The other resolution cautions that without financial support for local music spots, restaurants, and bars, the pandemic could “result in permanent closures of iconic venues.” The Red River Cultural District wants Austin’s 54 designated music venues to be eligible for some of the city’s $170 million in federal coronavirus aid for businesses.
Even before the pandemic, music venues were struggling to stay open as they coped with the city’s population growth, cost-of-living spike, and construction boom. A report issued in 2017 by the Urban Land Institute warned that some music venues in the Red River district, which includes Stubb’s and Mohawk Austin, were “vulnerable to being replaced or severely impacted by new commercial development and/or unpredictable, unaffordable rents.”
“Making strategic, long-term investments in our musicians, artists, and local businesses will benefit our community in immeasurable ways,” Council Member Kathy Tovo, whose district includes a big chunk of the Red River district, says in the May 22 release.
Adler and Tovo spearheaded the two resolutions, which were co-sponsored by council members Greg Casar, Natasha Harper-Madison, and Ann Kitchen.
This initiative is both cultural and economic in nature. A study released in 2016 estimated that the annual economic impact of Austin’s music industry exceeded $1.8 billion.
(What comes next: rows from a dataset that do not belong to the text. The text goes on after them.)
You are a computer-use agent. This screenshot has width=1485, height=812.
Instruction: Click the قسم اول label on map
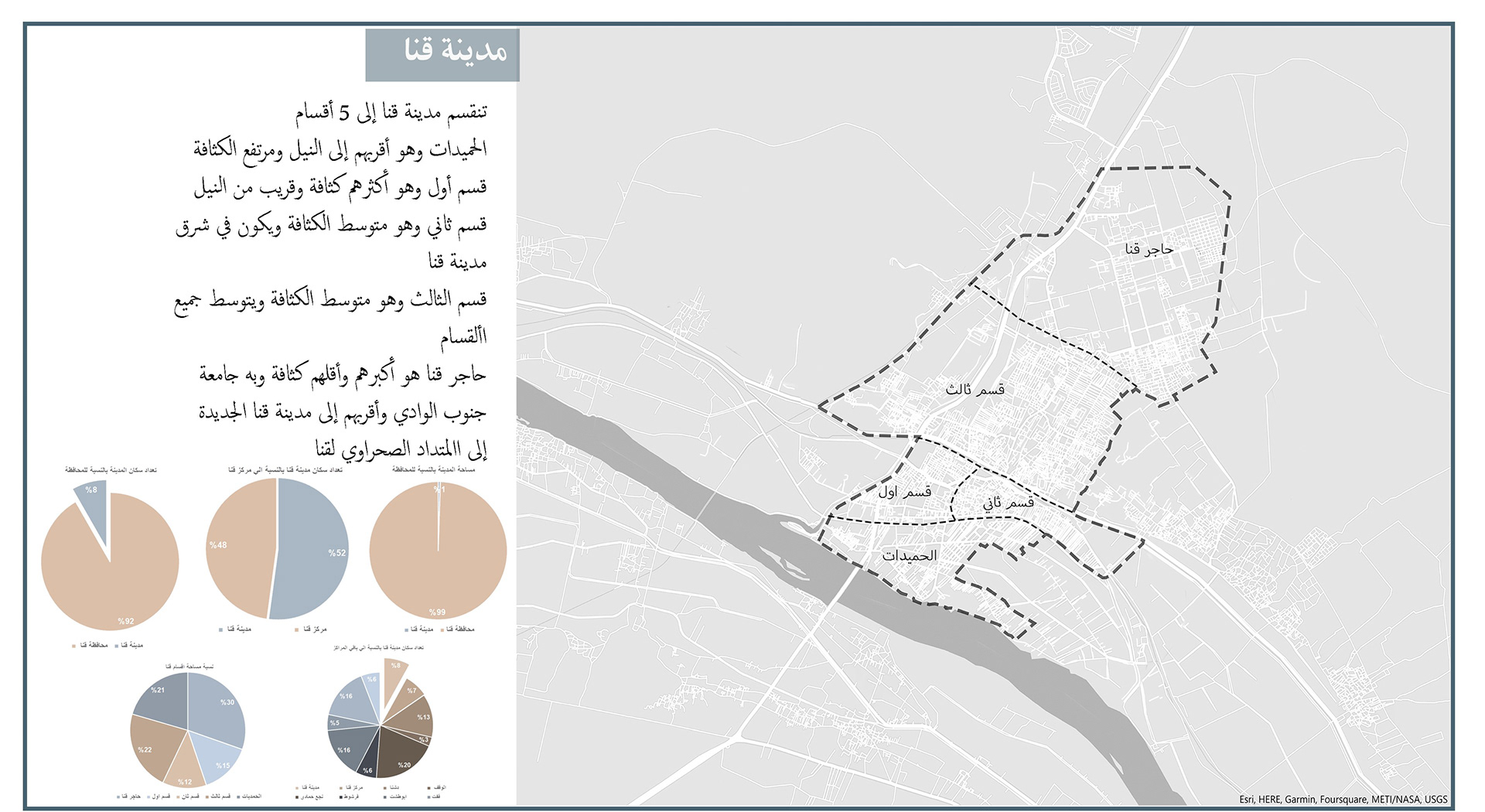904,492
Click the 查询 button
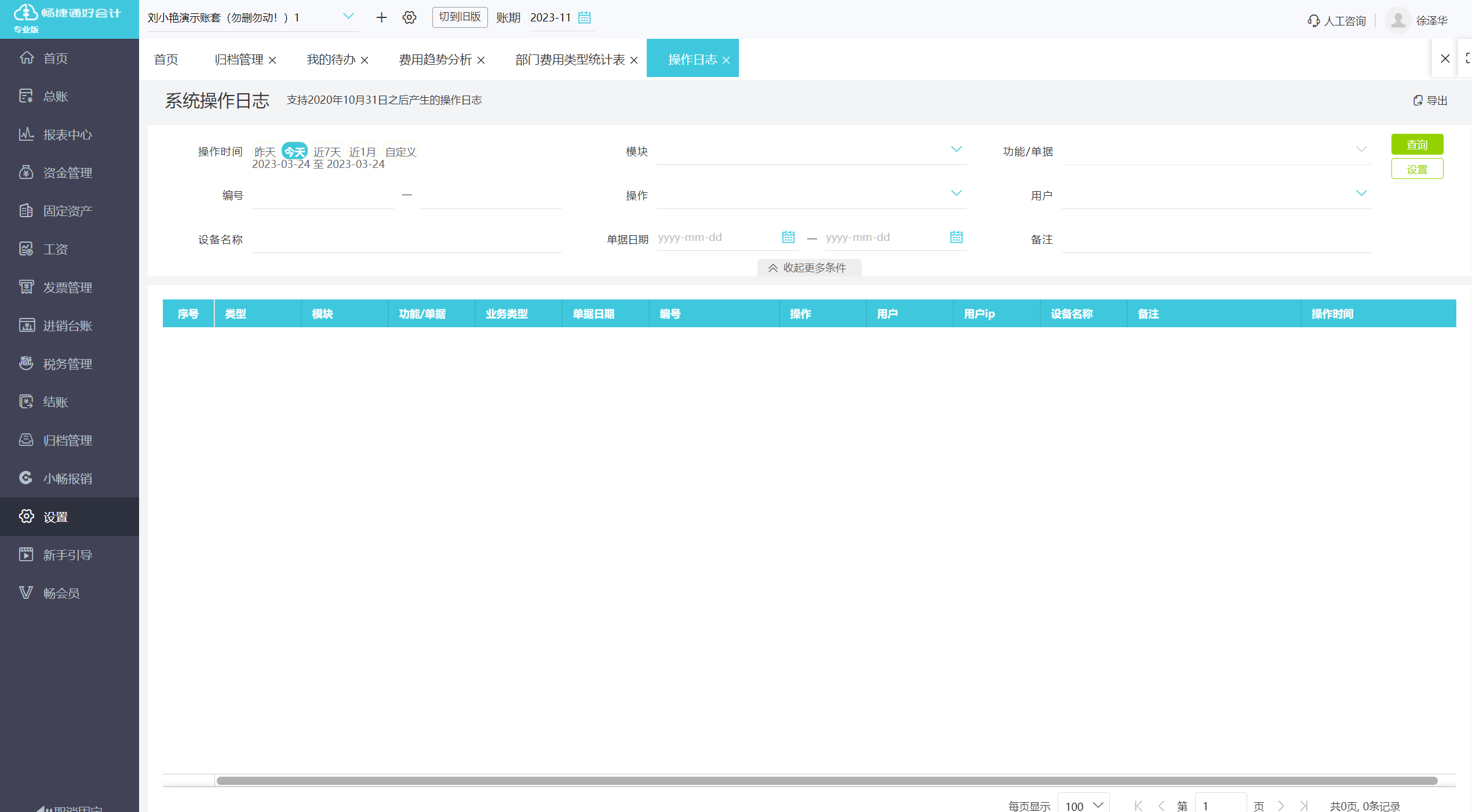Screen dimensions: 1472x812 click(x=1418, y=145)
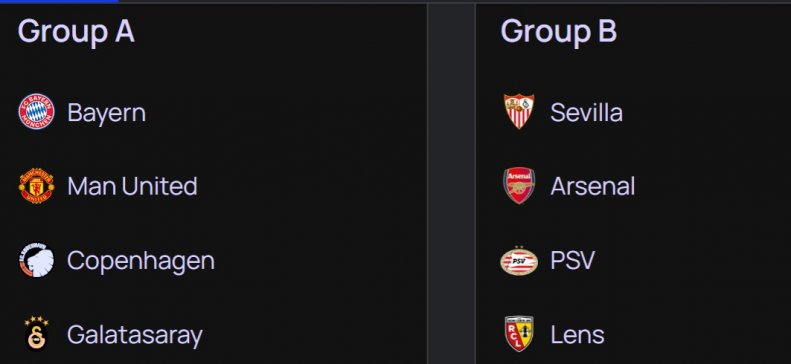Open the PSV team name link
The image size is (791, 364).
click(x=573, y=261)
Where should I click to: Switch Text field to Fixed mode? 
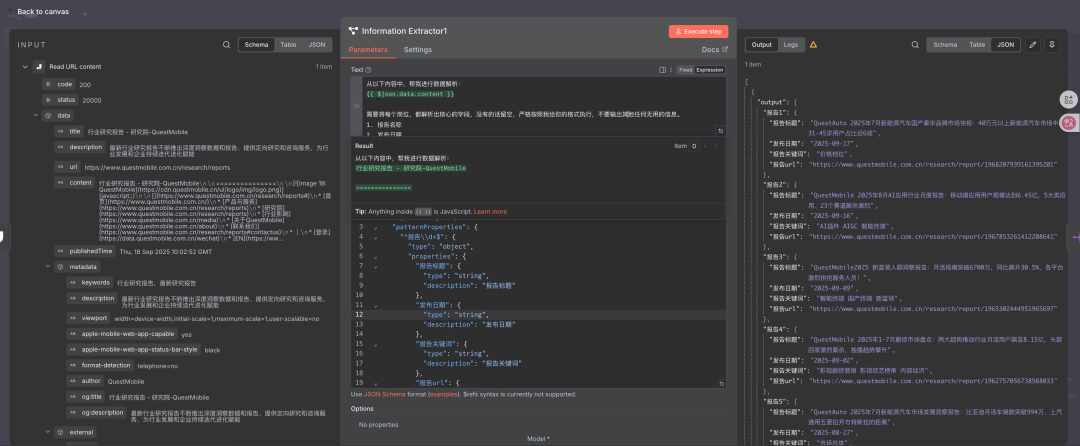tap(685, 70)
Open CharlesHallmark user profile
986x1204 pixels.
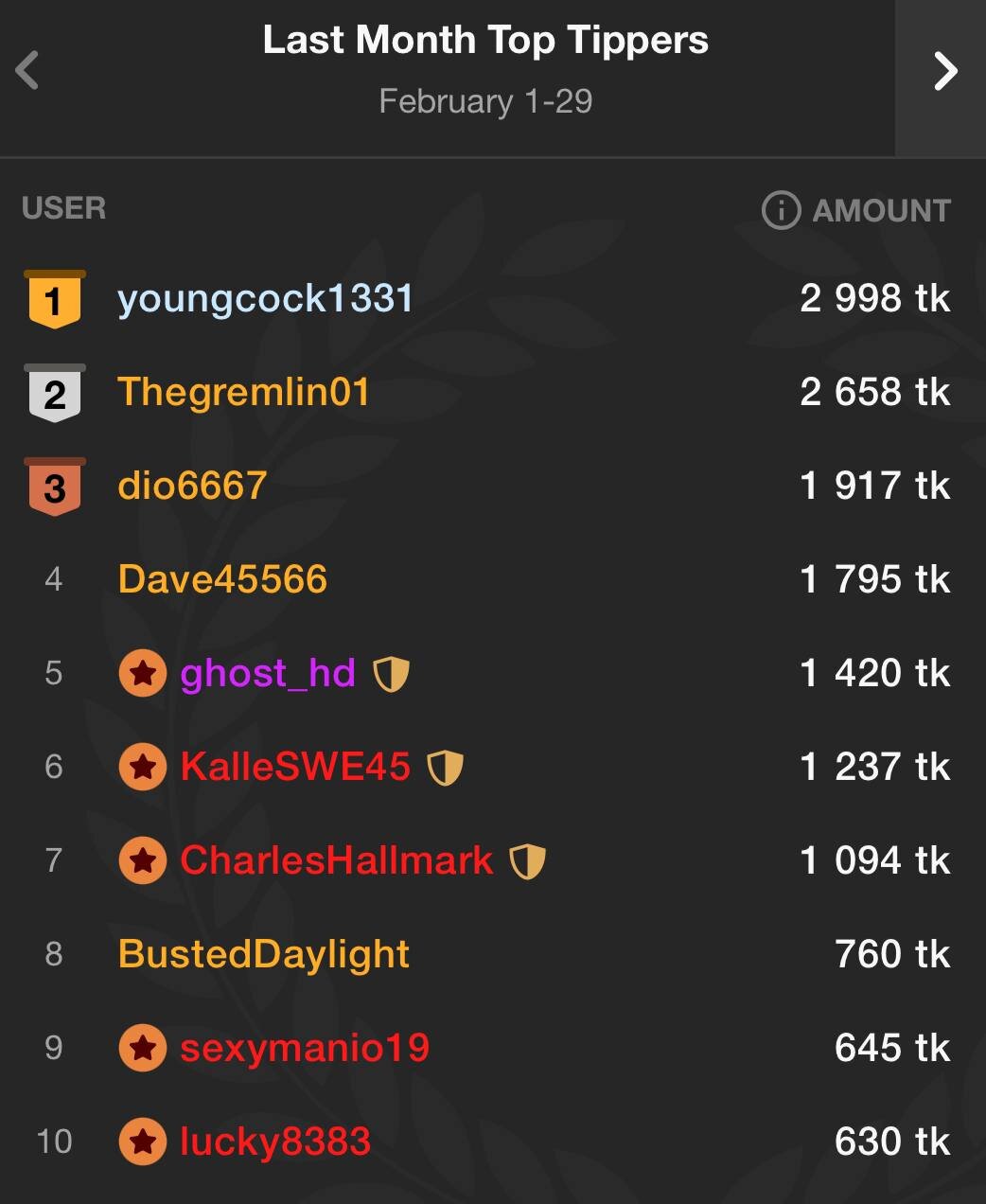(336, 860)
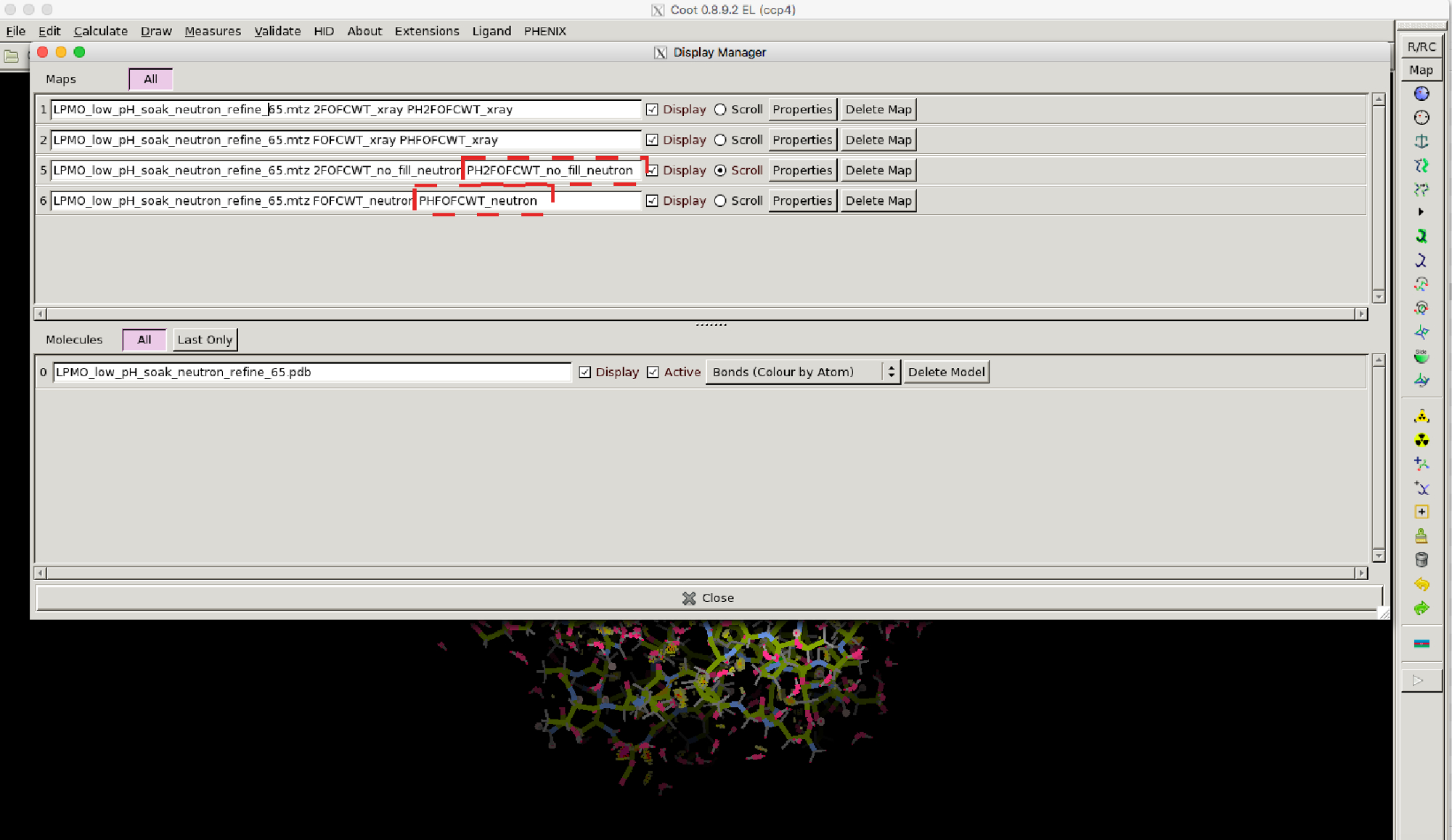Click the yellow Undo arrow icon
The height and width of the screenshot is (840, 1452).
point(1422,584)
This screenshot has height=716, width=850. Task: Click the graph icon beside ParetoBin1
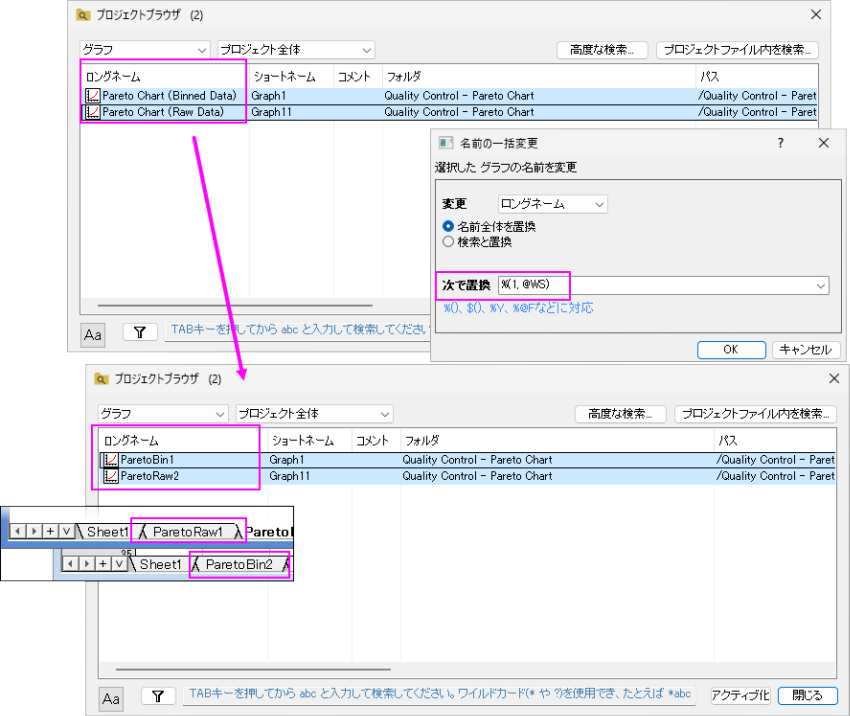coord(111,460)
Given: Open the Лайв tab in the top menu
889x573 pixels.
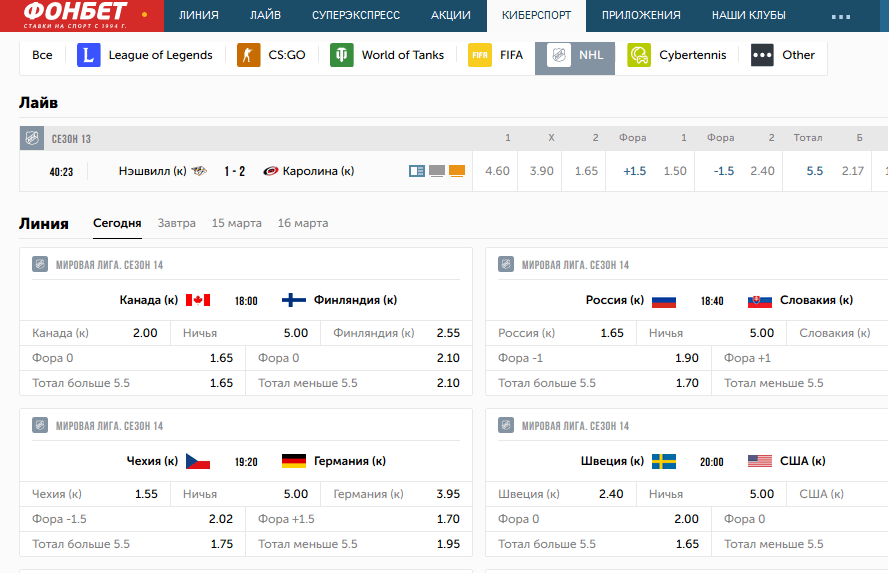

But long before the current pandemic, industry advocates have feared for the future of this economic engine.
“Artists and musicians have always flocked to Austin to rub shoulders with each other and to enjoy a kind of freedom of expression you just can’t find in most other cities,” Harper-Madison says in the release. “They’re the ones who lead the way in defining Austin’s famously off-kilter culture. But right now, those artists and the ecosystem that supports them are especially vulnerable to the economic crisis we’re facing. Protecting them means protecting Austin’s spark.”